_Exercise_
Go over the data below line by line, and state how many lines contain the string "module". Give the number only.

_Records provided_
◆ ◆ ◆ ◆
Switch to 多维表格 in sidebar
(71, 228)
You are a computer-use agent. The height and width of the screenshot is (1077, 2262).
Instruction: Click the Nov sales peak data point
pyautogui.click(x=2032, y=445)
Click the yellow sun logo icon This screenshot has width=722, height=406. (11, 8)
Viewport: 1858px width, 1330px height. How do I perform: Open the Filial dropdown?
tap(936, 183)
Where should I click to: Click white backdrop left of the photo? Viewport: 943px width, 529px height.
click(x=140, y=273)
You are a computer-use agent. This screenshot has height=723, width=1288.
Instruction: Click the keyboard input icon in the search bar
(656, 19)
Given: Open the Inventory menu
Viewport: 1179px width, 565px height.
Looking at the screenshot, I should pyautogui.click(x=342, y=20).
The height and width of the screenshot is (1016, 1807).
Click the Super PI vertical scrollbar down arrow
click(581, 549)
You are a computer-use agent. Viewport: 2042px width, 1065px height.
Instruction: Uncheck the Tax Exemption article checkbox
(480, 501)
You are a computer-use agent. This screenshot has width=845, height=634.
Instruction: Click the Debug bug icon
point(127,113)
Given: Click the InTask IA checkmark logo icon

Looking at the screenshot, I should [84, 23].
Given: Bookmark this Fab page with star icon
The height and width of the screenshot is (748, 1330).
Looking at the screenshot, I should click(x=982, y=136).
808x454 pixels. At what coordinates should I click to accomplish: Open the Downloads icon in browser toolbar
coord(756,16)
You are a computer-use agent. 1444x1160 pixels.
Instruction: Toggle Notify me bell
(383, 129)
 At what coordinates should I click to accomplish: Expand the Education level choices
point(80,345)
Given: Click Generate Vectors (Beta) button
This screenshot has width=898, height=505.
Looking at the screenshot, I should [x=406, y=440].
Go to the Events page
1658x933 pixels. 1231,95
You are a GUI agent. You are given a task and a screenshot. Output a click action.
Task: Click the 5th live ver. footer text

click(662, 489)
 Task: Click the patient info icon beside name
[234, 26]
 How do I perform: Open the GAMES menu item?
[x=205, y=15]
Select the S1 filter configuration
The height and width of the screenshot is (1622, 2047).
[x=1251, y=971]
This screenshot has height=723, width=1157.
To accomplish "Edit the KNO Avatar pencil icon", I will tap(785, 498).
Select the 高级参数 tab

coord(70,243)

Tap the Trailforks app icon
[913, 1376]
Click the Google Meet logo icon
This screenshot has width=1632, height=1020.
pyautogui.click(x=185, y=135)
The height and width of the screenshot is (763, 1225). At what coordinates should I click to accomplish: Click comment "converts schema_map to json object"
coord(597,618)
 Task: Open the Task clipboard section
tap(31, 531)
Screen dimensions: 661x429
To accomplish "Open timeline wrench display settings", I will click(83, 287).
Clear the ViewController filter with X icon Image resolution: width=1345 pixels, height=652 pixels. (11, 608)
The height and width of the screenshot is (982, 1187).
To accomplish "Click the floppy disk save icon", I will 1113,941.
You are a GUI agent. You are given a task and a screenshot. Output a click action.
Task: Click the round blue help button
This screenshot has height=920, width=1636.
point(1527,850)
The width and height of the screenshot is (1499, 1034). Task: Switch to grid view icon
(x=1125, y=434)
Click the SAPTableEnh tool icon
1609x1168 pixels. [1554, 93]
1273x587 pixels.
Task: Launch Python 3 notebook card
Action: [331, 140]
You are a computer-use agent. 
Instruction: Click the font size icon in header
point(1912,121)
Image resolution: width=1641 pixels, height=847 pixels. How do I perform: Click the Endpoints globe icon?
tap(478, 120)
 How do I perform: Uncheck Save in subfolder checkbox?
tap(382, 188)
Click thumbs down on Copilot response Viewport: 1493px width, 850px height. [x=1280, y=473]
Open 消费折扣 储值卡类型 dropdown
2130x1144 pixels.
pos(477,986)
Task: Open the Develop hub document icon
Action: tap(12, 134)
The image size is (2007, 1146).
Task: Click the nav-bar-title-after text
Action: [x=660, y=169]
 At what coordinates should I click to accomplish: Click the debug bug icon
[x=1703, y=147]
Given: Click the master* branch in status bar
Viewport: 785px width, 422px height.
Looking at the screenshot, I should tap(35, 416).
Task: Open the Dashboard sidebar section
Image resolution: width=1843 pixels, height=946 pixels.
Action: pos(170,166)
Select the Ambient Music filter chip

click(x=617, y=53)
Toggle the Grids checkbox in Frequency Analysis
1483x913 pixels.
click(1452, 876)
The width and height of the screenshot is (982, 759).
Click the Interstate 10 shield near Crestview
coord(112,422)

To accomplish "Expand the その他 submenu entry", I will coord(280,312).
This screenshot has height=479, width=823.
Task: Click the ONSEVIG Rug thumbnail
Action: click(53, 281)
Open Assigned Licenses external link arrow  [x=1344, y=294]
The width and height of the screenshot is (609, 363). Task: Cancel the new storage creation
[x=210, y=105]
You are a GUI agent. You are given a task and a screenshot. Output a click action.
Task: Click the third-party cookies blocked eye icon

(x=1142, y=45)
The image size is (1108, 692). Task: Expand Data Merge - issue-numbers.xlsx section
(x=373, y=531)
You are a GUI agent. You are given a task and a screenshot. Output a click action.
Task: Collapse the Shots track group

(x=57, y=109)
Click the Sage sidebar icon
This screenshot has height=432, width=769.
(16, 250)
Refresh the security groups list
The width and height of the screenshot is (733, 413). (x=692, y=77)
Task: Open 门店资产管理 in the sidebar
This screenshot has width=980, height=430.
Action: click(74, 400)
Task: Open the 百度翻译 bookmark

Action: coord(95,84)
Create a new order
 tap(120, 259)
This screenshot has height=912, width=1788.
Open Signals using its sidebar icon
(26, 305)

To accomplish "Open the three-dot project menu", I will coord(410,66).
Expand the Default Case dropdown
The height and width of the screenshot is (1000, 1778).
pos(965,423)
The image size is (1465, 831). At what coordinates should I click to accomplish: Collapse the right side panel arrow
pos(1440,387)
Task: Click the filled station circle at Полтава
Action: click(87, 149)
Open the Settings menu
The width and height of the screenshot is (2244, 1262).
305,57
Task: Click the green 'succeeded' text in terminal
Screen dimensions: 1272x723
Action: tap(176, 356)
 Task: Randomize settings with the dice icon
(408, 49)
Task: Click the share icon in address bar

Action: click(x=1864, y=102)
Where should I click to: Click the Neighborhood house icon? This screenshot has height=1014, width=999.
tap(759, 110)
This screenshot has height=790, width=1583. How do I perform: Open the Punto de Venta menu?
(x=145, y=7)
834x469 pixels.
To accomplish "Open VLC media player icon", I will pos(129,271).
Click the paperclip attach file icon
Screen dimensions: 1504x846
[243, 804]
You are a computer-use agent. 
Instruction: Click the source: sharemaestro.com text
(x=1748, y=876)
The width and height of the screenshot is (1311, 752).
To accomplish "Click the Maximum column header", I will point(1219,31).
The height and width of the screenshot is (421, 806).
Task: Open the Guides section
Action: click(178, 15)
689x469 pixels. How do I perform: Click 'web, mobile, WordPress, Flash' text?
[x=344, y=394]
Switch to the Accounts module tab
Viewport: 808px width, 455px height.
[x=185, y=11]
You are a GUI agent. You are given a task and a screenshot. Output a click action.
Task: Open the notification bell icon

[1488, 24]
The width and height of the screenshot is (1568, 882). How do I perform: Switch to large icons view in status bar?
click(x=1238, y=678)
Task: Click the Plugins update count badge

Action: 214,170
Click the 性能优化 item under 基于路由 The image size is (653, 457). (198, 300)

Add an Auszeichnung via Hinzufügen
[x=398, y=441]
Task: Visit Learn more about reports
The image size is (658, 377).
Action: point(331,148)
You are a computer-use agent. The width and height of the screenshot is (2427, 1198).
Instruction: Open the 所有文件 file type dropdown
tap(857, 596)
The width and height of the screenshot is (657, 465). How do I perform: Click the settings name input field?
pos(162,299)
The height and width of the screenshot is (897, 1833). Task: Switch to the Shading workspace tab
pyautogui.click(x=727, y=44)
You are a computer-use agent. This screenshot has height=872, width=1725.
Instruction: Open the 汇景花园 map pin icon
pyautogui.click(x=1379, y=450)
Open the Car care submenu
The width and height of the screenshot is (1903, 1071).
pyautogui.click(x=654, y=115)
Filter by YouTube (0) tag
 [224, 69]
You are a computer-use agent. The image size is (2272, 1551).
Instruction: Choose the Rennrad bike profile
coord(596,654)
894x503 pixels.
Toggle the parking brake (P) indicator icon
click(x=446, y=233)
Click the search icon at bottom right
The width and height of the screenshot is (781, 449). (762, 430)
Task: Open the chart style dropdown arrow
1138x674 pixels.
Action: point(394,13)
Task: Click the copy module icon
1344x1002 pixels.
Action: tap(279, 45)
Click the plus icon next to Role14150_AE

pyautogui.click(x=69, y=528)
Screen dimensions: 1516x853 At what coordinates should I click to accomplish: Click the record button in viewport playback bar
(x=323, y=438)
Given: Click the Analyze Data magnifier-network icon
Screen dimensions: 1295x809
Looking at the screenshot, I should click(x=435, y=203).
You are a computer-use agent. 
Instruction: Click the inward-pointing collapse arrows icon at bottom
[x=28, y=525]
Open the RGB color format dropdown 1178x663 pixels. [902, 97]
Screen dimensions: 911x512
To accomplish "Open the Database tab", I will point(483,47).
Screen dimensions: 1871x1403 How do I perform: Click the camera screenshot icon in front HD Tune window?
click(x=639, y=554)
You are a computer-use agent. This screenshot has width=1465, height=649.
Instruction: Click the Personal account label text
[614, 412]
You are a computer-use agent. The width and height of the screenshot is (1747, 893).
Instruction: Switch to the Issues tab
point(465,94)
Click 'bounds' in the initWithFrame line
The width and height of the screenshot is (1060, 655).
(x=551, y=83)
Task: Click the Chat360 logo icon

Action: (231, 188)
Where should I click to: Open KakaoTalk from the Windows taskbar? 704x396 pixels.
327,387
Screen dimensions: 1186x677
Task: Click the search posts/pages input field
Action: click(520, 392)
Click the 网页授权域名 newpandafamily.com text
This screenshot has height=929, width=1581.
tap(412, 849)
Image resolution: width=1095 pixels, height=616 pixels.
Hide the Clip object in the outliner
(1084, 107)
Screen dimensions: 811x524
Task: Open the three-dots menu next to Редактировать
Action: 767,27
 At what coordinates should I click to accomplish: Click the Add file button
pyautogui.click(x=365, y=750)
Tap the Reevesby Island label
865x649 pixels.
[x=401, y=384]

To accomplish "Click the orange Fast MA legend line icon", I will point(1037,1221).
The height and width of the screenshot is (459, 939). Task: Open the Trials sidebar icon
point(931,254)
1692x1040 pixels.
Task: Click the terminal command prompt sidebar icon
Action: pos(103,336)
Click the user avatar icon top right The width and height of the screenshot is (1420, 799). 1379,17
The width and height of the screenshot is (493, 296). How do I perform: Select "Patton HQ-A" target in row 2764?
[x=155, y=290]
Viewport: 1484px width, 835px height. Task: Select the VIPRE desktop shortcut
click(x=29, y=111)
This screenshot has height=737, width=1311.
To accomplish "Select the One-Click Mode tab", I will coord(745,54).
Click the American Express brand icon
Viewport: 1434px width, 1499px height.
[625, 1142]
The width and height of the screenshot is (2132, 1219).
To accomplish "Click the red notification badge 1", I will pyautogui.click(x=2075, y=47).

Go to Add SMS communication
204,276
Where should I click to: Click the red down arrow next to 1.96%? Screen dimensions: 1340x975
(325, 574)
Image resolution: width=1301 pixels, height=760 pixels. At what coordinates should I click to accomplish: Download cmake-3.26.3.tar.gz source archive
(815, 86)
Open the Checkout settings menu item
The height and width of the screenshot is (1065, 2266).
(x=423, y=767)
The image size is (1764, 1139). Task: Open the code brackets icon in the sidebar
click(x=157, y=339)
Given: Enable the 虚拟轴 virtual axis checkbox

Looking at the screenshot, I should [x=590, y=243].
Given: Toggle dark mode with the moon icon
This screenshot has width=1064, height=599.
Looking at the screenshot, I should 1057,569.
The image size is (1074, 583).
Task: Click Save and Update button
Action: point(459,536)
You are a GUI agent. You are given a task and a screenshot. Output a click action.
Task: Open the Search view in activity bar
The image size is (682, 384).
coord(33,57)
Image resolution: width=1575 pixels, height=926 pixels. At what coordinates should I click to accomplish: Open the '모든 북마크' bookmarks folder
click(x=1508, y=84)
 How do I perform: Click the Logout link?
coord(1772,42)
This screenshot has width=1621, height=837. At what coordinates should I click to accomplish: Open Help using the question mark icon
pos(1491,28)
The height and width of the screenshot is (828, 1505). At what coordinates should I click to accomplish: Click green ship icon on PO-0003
◆ ◆ ◆ ◆
_Result for this exercise_
2